Pour cette 11e édition, les patients acteurs de la recherche sont au cœur de la campagne de sensibilisation. Aux côtés de leur famille, des chercheurs et des médecins ils montrent qu’ils sont fiers d’être rares.

Être atteint d’une maladie rare : le parcours du combattant

Difficulté à obtenir un diagnostic précis, à organiser les soins… Etre atteint d’une maladie rare implique des conséquences individuelles, familiales et sociales qui bouleversent la vie des malades. C’est le quotidien de 30 millions d’européens concernés par l’une des 6 000 à 8 000 maladies rares.

Découvrez le témoignage d’Annie, 69 ans, atteinte d’une neuropathie optique héréditaire de Leber, une maladie rare de la vision :

Découvrez le témoignage de Cindy, maman d’Enzo, 5 ans, atteint d’un syndrome myasténique congénital :

Le patient au centre de la recherche

L’implication des patients et de leurs familles, par le biais des associations de malades notamment, est primoridale : ils initient, mènent et organisent les recherches, tout en anticipant et en fournissant les informations nécessaires. Bien que la recherche ait beaucoup progressé, en 2018, moins de 5% de ces maladies ont un traitement curatif.

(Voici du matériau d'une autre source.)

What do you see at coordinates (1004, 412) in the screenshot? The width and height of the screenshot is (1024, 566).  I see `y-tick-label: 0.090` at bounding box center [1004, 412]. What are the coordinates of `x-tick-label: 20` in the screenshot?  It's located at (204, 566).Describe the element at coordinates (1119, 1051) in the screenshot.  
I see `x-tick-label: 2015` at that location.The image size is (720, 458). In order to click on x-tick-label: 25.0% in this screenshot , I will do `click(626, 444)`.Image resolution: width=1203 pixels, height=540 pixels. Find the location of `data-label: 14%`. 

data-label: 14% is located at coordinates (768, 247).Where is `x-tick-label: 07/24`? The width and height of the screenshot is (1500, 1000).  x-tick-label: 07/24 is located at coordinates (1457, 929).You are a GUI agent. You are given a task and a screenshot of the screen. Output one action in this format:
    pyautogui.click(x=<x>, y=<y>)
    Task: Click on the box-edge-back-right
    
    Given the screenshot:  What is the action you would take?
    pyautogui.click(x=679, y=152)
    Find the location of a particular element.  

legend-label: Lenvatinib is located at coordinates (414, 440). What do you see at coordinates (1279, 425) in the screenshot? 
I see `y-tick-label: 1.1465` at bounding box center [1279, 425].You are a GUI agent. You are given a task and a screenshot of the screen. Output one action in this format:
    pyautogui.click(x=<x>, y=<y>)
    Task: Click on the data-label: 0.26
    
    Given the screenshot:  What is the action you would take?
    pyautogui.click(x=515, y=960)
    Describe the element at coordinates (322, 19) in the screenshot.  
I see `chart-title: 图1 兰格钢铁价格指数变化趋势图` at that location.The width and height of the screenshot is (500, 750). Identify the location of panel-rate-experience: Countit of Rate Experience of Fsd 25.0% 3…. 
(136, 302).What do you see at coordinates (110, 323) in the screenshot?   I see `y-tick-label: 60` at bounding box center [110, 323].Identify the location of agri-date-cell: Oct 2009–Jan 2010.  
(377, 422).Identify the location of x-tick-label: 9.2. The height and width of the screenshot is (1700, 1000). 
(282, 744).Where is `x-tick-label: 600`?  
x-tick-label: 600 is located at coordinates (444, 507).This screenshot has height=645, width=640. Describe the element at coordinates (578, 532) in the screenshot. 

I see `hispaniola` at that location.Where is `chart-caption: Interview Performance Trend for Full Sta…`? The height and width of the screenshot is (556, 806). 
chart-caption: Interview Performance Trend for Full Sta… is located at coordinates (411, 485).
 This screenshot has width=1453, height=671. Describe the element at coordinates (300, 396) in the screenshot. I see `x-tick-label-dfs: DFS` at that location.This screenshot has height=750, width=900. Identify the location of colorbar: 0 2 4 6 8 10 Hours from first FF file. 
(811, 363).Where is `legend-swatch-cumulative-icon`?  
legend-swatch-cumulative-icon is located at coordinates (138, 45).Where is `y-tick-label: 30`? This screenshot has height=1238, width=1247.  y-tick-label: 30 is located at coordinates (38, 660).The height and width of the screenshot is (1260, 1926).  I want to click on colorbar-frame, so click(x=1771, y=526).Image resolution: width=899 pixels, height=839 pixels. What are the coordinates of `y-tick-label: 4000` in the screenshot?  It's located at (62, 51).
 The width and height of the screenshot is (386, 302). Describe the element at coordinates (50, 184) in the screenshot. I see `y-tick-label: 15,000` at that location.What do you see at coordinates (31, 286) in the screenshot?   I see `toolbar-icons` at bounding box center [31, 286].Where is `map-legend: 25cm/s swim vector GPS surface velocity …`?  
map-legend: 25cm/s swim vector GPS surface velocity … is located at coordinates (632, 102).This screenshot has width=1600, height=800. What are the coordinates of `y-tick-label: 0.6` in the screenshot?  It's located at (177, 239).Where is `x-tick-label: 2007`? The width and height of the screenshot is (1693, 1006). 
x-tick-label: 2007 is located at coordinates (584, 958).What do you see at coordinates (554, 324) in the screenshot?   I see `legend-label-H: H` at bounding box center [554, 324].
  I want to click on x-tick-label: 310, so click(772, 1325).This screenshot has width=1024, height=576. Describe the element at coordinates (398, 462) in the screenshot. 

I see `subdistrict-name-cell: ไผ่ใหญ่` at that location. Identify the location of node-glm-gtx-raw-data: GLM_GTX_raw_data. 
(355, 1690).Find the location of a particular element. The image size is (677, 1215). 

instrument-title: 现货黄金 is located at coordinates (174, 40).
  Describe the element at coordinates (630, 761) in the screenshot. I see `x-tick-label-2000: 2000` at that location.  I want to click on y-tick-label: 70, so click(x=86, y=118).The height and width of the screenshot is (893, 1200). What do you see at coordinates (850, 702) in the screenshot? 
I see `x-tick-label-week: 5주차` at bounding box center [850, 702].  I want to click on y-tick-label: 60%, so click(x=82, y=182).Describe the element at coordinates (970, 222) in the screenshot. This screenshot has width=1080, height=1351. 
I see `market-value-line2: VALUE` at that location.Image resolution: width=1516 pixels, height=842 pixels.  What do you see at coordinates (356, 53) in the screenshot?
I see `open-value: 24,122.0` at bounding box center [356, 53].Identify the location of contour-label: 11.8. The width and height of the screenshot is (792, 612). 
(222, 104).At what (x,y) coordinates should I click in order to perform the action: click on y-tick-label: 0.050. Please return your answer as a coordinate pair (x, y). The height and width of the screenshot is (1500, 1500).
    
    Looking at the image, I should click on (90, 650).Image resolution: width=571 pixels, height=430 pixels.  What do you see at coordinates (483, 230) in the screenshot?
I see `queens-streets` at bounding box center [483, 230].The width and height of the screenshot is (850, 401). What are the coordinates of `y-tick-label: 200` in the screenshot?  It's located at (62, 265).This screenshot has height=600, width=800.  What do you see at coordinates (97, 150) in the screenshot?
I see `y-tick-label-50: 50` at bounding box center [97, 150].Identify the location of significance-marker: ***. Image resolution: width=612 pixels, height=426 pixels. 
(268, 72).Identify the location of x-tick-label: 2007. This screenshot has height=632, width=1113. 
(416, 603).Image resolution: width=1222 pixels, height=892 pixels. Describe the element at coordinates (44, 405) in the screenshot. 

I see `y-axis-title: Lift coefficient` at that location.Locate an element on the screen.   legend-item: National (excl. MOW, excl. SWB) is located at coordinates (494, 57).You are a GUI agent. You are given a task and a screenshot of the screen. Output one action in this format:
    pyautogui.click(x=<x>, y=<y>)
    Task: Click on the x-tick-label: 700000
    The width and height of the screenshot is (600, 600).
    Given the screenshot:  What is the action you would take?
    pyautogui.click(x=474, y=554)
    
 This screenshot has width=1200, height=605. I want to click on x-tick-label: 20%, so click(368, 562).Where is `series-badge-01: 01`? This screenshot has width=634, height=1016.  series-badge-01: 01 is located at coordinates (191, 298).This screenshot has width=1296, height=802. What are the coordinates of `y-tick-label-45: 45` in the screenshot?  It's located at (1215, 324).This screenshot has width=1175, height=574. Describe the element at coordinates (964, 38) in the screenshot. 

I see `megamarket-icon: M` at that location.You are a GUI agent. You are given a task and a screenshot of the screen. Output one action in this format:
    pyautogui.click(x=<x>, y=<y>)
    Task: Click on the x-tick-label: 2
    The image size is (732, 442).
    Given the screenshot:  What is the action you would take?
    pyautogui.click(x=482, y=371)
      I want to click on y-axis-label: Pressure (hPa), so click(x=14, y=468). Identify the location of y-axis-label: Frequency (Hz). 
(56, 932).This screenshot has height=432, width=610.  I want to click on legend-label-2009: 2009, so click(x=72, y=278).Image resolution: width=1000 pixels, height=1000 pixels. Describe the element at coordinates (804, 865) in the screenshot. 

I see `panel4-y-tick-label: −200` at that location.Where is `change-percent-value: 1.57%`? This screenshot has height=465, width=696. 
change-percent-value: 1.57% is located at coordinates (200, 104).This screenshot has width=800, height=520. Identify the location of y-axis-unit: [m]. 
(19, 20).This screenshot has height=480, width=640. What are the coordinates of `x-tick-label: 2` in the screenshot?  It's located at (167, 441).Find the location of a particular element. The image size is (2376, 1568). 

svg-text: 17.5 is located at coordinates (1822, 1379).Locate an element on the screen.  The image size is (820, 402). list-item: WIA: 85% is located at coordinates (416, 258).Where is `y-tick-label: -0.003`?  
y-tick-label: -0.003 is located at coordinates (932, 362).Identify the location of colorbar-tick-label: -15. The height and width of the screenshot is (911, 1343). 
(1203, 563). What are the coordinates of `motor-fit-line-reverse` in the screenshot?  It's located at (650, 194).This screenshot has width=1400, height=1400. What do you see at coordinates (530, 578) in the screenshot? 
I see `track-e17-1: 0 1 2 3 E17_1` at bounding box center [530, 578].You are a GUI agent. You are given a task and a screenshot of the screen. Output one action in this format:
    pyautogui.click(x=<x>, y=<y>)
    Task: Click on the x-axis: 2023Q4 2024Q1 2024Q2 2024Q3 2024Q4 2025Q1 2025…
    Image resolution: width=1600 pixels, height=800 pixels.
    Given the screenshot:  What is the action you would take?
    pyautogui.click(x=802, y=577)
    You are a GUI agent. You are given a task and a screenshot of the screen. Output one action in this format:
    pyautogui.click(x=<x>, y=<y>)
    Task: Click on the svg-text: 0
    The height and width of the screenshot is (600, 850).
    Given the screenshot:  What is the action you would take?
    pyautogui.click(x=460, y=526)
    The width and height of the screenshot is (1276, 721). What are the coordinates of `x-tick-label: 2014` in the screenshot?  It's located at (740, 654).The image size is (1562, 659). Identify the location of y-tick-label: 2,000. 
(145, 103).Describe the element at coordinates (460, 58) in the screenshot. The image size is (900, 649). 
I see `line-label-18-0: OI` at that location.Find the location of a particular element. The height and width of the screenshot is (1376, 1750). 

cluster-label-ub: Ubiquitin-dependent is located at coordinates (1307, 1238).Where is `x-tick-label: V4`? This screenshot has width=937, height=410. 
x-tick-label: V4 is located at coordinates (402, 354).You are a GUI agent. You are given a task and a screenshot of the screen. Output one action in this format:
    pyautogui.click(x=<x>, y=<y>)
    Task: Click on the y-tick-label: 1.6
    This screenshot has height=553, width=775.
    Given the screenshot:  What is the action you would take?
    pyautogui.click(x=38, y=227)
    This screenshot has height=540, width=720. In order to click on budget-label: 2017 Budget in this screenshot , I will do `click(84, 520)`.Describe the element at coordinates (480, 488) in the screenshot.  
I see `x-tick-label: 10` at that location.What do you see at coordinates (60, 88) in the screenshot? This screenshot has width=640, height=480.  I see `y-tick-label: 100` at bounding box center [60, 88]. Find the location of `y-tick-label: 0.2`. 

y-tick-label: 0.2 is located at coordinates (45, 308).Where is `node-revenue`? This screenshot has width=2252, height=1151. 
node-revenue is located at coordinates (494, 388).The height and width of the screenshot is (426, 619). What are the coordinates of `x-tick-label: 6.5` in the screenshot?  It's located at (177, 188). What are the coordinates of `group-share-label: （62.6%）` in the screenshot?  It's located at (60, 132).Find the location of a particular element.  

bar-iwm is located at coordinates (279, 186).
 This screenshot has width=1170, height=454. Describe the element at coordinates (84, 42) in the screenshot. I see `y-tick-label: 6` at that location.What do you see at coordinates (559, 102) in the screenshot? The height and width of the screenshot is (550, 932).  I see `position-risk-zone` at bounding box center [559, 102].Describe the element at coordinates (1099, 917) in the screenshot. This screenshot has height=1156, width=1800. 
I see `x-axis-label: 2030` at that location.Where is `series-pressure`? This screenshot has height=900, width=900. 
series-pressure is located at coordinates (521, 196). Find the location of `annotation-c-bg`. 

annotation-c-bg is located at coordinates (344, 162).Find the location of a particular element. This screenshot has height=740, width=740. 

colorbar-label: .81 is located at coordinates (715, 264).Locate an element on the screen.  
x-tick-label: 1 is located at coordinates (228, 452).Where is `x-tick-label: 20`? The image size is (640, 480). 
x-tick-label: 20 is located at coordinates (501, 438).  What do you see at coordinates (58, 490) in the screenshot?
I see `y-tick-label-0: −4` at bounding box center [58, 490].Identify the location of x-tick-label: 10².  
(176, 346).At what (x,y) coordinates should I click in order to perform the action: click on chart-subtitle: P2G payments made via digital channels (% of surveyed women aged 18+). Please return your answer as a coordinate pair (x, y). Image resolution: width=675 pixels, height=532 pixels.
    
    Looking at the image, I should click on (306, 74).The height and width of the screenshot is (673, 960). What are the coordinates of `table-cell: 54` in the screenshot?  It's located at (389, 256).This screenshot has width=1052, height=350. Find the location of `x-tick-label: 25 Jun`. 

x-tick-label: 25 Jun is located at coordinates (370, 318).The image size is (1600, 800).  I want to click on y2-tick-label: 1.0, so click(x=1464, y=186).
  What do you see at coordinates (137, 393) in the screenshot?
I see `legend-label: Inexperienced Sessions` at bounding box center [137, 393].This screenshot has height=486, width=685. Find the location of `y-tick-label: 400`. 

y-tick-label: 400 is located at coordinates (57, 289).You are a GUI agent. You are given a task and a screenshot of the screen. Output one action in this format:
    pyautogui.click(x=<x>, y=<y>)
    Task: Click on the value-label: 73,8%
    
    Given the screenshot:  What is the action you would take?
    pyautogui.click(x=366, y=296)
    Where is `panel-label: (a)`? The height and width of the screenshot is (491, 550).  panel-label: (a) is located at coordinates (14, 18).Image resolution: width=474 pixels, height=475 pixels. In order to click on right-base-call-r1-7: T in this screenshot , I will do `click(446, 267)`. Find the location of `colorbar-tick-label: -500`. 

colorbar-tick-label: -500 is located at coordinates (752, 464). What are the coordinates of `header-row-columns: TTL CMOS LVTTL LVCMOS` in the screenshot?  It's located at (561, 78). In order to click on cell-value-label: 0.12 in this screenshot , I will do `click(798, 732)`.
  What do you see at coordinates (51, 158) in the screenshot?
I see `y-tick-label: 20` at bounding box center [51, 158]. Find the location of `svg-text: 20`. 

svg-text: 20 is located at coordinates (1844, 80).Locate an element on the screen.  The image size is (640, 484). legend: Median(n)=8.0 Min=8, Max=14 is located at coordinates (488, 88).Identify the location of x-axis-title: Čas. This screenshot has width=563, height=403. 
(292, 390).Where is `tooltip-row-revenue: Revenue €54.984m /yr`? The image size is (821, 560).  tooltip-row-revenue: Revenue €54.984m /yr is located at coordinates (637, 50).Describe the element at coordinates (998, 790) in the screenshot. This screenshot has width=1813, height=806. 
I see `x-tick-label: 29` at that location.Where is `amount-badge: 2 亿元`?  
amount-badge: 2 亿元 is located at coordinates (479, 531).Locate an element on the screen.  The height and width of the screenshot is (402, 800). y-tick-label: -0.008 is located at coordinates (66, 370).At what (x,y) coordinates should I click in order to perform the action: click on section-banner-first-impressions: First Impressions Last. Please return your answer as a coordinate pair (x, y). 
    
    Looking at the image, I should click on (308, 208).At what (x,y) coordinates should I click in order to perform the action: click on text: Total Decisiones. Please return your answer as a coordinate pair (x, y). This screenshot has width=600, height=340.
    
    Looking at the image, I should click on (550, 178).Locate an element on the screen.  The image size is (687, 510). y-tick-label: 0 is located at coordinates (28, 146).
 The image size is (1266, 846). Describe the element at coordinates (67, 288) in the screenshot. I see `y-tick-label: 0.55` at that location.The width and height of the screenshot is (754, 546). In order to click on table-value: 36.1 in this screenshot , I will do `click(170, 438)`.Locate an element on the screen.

Les enjeux en matière de recherche :

  • Donner une place prioritaire aux sciences humaines et sociales dans la recherche pour améliorer le parcours de vie des malades. 
  • Développer une approche européenne mettant le patient au cœur de la recherche pour favoriser l’accès à l’expertise et pour générer une masse critique de données essentielles à la recherche.
  • Transformer des prouesses scientifiques en médicaments : les traitements innovants multiplient les preuves de concept dans le domaine des maladies rares du sang, du cerveau, du système immunitaire, de la vision… Mais de la preuve de concept à la mise sur le marché, le chemin est long et extrêmement couteux. Infrastructures de bioproduction, coûts de développement, innovation technologique, prise de risque sont autant de freins à lever pour faire des candidats-médicaments des traitements accessibles à tous.

Se donner les moyens de faire des maladies rares une priorité nationale

En France, les deux Plans Maladies Rares (2005-2008 et 2011-2016) ont permis de faire reconnaître les maladies rares comme un enjeu de santé publique. Pour autant, de nombreux défis demeurent : l’accès au diagnostic, l’accès au traitement mais aussi l’accès à un meilleur accompagnement pour les malades et les familles. Un 3e Plan national maladies rares est en construction depuis plus d’un an. Il convient toutefois de rester vigilant. Dans son appel du 29 février 2016, la Plateforme Maladies Rares avait, en effet, rappelé deux conditions indispensables pour un 3e Plan à la hauteur des enjeux : un pilotage interministériel et des financements à la hauteur des ambitions.